══ EXTRACT TO READ ══

Cloud Client Libraries
There are many ways of using Google services, but the preferred way is to follow the instructions on the Cloud Client Libraries page. For Java, the Libraries-BOM can help ensure that you're using compatible versions of each artifact.
If you choose to pick your own versions of client libraries, it is possible that an incompatible artifact might get selected. This is known as the diamond dependency problem. If you still must pick your individual libraries, then update them one at a time and test to see if the update introduced an error. The latest versions are always listed on this page, or can be found by searching Maven-Central.
Keep dependencies current
To protect against malicious actors, it's critical that you keep your dependencies up to date. There are many third party tools that help you with this:
These tools, when configured properly, help you keep your dependencies up to date. When you combine automated testing and Continuous Integration / Continuous Deployment the flow becomes:
- Dependency automation proposes a change to your source control.
- The continuous build system builds and tests the change.
- A human reviews the proposal, and if acceptable, accepts the change, possibly along with other changes.
- After changes are accepted, a proposal is made to the Continuous Delivery system to release the code to production. (Or your custom process is followed.)
Use a supported Java Runtime Environment (JRE)
The JRE, a subset of the Java Development Kit, sits on top of your operating system and provides the software and resources required to run a Java application. Most users prefer to use the latest LTS version in production so that they have access to updates, security, and bug fixes. It is usually possible to update to a later JRE even if your code is compiled against an earlier JDK.
If you work with multiple JDK versions, SDKMAN! can helps you use and manage different JDK versions.
Using containers (Google Kubernetes Engine, Cloud Run, GKE clusters)
If you're using Docker containers with either RenovateBot or DependaBot, the bot periodically proposes updates to your JRE and your JDK – you'll want to keep the JDK and the JRE on the same version.
We recommend using Jib to containerize your Java applications in most circumstances.
If you manually update your Dockerfile, just change the JRE to latest and rebuild.

═══
══ PROVIDED INFORMATION ══

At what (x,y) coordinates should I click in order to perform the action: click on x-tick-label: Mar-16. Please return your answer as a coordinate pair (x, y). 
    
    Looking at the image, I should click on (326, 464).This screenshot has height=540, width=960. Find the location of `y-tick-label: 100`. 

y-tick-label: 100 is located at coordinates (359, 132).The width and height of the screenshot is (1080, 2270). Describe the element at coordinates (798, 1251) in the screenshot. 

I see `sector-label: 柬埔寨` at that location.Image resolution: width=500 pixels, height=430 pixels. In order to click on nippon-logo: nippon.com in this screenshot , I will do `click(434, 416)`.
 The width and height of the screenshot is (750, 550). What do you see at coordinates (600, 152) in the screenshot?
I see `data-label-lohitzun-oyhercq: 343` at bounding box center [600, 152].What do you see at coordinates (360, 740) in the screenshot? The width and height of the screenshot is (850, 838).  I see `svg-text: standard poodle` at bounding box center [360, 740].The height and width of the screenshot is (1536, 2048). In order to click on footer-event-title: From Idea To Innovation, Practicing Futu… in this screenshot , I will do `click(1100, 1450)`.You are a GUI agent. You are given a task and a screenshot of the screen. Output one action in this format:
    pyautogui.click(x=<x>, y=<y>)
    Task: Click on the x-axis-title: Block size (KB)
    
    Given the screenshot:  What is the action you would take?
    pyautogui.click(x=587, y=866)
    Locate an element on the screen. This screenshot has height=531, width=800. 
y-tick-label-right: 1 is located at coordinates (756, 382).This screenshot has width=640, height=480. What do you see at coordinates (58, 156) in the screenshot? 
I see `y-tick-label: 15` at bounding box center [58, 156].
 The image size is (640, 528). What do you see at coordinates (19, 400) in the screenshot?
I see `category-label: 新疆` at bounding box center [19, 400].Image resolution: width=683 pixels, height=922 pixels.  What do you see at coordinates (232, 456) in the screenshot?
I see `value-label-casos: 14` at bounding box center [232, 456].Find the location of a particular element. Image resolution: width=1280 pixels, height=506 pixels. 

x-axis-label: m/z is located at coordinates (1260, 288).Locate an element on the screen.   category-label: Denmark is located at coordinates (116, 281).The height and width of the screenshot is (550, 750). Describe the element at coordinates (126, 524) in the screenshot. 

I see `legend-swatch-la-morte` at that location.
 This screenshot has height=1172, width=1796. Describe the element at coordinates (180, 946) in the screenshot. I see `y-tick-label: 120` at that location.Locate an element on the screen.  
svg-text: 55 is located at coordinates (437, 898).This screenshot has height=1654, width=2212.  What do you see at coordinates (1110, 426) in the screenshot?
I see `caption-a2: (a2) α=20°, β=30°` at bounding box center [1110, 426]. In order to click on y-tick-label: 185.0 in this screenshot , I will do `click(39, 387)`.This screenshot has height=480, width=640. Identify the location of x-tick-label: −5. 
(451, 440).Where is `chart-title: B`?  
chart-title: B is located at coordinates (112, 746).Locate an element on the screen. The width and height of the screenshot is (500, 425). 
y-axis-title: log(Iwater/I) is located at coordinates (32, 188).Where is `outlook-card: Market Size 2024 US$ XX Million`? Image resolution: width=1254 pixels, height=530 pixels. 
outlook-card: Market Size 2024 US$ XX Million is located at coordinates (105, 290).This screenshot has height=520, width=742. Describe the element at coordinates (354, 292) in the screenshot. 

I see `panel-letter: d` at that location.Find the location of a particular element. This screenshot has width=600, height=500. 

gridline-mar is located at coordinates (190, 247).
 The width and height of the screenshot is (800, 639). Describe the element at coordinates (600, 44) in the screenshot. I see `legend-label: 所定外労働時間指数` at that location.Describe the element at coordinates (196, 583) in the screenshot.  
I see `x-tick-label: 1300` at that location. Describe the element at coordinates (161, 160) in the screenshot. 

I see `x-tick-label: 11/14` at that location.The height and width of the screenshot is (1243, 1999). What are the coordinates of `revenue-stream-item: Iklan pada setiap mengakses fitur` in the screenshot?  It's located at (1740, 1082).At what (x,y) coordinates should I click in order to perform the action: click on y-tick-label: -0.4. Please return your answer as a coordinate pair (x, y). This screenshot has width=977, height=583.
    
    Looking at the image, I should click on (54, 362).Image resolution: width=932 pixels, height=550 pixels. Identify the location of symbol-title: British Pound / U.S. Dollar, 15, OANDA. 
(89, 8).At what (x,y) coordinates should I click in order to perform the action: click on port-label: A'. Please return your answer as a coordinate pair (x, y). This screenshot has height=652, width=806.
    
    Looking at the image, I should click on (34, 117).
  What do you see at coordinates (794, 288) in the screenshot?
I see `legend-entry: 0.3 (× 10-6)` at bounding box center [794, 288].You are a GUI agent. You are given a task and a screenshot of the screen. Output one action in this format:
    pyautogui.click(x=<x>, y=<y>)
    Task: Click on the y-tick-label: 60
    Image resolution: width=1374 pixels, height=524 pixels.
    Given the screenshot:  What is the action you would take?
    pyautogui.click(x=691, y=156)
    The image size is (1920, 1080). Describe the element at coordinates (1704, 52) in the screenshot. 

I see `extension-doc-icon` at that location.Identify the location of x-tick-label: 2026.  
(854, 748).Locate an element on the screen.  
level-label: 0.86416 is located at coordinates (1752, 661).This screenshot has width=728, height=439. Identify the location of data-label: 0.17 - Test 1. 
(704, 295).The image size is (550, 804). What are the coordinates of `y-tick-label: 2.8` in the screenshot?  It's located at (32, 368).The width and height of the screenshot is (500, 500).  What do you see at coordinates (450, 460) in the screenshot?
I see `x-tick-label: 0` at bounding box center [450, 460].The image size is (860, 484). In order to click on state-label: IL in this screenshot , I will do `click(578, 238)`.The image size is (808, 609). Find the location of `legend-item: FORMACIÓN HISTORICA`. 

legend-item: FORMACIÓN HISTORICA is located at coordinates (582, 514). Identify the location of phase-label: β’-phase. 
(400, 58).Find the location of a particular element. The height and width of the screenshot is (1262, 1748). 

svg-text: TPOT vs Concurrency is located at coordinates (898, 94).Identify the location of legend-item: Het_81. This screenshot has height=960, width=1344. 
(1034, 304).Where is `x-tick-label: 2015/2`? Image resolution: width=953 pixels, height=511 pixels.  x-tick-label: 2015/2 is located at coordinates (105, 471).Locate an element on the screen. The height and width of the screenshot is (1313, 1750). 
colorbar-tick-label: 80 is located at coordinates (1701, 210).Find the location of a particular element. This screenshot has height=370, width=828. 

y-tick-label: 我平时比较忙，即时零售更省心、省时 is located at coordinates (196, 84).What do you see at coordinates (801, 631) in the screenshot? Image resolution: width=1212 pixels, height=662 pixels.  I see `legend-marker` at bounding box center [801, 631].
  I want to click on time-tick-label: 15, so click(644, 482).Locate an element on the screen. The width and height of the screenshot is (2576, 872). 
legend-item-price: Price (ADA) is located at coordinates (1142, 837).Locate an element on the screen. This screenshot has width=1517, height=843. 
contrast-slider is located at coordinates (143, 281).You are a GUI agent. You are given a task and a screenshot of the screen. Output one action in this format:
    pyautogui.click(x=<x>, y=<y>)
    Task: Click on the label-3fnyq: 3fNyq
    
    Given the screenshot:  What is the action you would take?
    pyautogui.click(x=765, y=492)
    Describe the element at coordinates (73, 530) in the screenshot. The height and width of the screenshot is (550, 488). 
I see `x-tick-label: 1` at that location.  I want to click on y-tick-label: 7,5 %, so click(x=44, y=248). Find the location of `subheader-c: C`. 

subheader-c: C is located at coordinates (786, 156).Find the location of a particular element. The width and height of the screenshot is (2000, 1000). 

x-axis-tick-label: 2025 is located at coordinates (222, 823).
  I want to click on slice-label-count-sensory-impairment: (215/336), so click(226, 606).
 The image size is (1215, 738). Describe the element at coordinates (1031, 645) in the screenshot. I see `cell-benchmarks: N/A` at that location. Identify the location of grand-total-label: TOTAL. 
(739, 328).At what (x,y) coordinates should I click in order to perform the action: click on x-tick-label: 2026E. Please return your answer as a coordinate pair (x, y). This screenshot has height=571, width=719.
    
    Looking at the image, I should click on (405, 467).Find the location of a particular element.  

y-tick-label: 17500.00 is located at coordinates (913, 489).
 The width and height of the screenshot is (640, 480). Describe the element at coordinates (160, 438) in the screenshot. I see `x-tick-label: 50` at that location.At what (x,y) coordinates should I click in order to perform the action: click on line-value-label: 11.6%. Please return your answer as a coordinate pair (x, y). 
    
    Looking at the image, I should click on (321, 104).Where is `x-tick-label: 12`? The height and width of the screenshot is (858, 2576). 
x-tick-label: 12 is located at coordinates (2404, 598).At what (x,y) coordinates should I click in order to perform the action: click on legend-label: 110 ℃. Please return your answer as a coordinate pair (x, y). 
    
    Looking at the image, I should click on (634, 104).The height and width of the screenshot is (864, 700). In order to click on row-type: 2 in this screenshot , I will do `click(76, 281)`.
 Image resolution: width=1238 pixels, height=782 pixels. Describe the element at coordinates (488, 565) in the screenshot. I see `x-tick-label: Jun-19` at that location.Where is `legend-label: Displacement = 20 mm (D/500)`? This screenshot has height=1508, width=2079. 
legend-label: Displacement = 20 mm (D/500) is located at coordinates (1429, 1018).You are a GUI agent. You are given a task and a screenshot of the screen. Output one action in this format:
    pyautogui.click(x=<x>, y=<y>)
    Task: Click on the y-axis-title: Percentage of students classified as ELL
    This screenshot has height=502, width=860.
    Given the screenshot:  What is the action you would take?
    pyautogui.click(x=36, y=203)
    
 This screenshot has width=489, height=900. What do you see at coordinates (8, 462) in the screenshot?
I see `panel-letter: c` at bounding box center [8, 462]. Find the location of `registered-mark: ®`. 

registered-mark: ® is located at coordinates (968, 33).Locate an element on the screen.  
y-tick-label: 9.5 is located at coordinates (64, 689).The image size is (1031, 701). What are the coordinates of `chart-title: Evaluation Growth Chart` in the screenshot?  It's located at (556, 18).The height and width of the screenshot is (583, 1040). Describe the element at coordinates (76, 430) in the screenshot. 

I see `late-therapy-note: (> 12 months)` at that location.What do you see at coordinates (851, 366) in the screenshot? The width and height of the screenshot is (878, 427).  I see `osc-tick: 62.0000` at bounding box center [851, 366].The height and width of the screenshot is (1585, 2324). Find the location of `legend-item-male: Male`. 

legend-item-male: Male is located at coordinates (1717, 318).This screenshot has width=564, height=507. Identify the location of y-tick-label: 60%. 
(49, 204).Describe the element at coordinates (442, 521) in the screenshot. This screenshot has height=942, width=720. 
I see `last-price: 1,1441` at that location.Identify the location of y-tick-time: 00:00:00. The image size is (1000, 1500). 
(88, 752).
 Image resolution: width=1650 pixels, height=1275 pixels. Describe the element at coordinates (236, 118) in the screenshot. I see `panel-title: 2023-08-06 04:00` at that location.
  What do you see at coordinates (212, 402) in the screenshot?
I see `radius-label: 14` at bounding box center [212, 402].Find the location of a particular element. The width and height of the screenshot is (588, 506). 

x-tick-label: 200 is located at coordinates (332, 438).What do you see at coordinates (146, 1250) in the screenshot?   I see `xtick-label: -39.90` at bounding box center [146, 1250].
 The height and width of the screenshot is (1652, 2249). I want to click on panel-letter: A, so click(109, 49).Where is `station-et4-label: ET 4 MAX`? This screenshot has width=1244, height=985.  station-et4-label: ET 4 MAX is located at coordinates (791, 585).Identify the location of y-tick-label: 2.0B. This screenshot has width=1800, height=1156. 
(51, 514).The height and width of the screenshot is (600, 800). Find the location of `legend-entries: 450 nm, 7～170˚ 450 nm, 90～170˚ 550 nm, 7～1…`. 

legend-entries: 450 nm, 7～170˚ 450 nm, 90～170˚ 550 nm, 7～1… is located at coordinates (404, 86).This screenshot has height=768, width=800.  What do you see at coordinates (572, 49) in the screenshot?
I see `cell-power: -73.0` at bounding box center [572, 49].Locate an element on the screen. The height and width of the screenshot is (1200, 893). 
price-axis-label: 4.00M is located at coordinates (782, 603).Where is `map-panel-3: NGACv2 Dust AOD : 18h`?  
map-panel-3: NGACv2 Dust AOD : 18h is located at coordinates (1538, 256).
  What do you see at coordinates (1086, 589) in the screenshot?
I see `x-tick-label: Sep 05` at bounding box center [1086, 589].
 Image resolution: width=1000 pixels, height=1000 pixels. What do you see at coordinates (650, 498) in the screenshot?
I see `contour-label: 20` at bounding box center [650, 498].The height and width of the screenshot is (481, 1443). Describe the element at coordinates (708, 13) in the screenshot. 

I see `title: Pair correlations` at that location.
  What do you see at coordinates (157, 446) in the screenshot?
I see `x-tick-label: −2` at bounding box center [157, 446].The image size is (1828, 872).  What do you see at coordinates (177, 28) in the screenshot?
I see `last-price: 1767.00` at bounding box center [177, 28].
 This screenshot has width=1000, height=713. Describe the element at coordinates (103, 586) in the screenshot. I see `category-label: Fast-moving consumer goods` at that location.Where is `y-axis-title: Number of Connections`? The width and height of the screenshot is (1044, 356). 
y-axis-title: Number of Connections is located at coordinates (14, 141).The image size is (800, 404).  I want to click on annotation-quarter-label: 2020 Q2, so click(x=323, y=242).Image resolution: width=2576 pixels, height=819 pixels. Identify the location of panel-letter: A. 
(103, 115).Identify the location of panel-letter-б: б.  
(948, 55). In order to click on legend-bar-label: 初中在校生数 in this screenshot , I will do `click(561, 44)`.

═══

# WORK ORDER 1
Revise the text on Java dependencies from "- After changes" up to and including "Runtime Environment (JRE)", replacing "Continuous Delivery" with "Continuous Deployment".
# WORK ORDER 2
According to the text on Java dependencies, what tool is recommended for containerizing Java applications in most circumstances?
# WORK ORDER 3
Resume the text on Java dependencies, starting right after its final sentence.
The records are not needed for any of the tasks.

# WRITTEN REPLY 1
- After changes are accepted, a proposal is made to the Continuous Deployment system to release the code to production. (Or your custom process is followed.)
Use a supported Java Runtime Environment (JRE)

# WRITTEN REPLY 2
Jib

# WRITTEN REPLY 3
Using Compute Engine
This tends to be very application specific. We recommend using a startup script. To upgrade, you should update the script.
App Engine flexible environment
Supports Java 8 only.
App Engine Standard
See Migrating your App Engine app from Java 8 to Java 11.
Use a LTS version of the Java Development Kit
The JDK is a set of tools for developing Java applications. New language features are tied to a particular JDK. We recommend you pin your usage to a JDK with Long Term Support (LTS), upgrading to the next LTS version when it's appropriate for your application. We recommend that you use the latest minor release of the pinned major LTS release.
Most users will want to keep the JDK and JRE in sync. Sometimes that isn't possible (for example when the JDK is no longer supported), and you need to compile with a later JDK and run on an earlier JRE.
To do this with Maven:
Set the language level you want to code in and the target JRE. Update your
pom.xml
file as follows (for Java 8):
xml
<maven.compiler.source>1.8</maven.compiler.source>
<maven.compiler.target>1.8</maven.compiler.target>
To update to Java 11 you would change it to:
<maven.compiler.source>11</maven.compiler.source>
<maven.compiler.target>11</maven.compiler.target>
If you're using Gradle, then update your build.gradle
file for Java 8 with:
compileJava {
sourceCompatibility = 1.8
targetCompatibility = 1.8
}
Or for Java 11:
compileJava {
sourceCompatibility = 11
targetCompatibility = 11
}
Note that for Java 8 and earlier the versions had a 1.
prefix (1.7
for Java
7, 1.8
for Java 8) that was dropped after Java 8.